-- Data provided follows --

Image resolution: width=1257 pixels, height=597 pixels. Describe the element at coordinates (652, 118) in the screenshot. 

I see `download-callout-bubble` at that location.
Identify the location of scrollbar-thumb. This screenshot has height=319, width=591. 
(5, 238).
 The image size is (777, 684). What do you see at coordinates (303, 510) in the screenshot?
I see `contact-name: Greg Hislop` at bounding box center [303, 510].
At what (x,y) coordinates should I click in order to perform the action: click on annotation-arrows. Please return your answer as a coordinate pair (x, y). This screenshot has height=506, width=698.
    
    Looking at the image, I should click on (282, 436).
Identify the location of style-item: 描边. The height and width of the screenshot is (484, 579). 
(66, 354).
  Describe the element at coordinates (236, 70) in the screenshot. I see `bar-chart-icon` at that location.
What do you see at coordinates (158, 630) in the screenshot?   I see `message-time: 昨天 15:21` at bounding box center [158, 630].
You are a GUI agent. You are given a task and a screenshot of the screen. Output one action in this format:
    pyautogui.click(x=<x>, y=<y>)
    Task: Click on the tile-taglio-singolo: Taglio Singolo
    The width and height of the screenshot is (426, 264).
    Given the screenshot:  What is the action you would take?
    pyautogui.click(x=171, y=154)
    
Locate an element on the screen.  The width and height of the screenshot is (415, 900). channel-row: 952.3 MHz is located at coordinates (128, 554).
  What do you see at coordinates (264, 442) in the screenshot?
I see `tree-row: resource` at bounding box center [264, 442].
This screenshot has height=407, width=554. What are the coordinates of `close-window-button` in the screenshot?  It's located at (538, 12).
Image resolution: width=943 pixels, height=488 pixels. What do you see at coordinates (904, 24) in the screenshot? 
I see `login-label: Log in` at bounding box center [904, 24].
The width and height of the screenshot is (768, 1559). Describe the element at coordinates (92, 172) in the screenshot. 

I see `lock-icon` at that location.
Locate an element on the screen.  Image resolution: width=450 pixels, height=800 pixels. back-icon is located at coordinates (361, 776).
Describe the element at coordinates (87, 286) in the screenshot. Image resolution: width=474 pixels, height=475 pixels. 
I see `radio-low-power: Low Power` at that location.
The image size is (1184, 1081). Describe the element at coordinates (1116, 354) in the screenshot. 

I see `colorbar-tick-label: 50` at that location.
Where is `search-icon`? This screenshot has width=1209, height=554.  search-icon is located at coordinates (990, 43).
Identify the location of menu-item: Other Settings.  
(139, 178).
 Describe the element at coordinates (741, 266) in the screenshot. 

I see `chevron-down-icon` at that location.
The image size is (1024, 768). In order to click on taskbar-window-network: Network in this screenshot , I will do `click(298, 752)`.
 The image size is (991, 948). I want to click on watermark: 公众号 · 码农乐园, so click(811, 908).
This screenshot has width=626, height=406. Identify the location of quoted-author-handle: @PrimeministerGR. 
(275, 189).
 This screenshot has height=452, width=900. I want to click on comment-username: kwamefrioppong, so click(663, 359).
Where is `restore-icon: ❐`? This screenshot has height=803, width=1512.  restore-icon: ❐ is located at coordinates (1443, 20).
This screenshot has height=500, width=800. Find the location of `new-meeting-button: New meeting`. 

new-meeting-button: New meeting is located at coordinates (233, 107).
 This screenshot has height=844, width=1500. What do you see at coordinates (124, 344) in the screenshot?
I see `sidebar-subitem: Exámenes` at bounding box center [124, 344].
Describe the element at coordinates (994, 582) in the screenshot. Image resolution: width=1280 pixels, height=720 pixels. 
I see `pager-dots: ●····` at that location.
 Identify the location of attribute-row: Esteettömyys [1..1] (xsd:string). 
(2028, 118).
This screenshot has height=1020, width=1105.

-- Data provided concluded --

What this task involves |
Copy out verbatim everything from the beginning of the material down to and including the line that contains "Describe the element at coordinates (236, 70)".

Result |
Image resolution: width=1257 pixels, height=597 pixels. Describe the element at coordinates (652, 118) in the screenshot. 

I see `download-callout-bubble` at that location.
Identify the location of scrollbar-thumb. This screenshot has height=319, width=591. 
(5, 238).
 The image size is (777, 684). What do you see at coordinates (303, 510) in the screenshot?
I see `contact-name: Greg Hislop` at bounding box center [303, 510].
At what (x,y) coordinates should I click in order to perform the action: click on annotation-arrows. Please return your answer as a coordinate pair (x, y). This screenshot has height=506, width=698.
    
    Looking at the image, I should click on (282, 436).
Identify the location of style-item: 描边. The height and width of the screenshot is (484, 579). 
(66, 354).
  Describe the element at coordinates (236, 70) in the screenshot. I see `bar-chart-icon` at that location.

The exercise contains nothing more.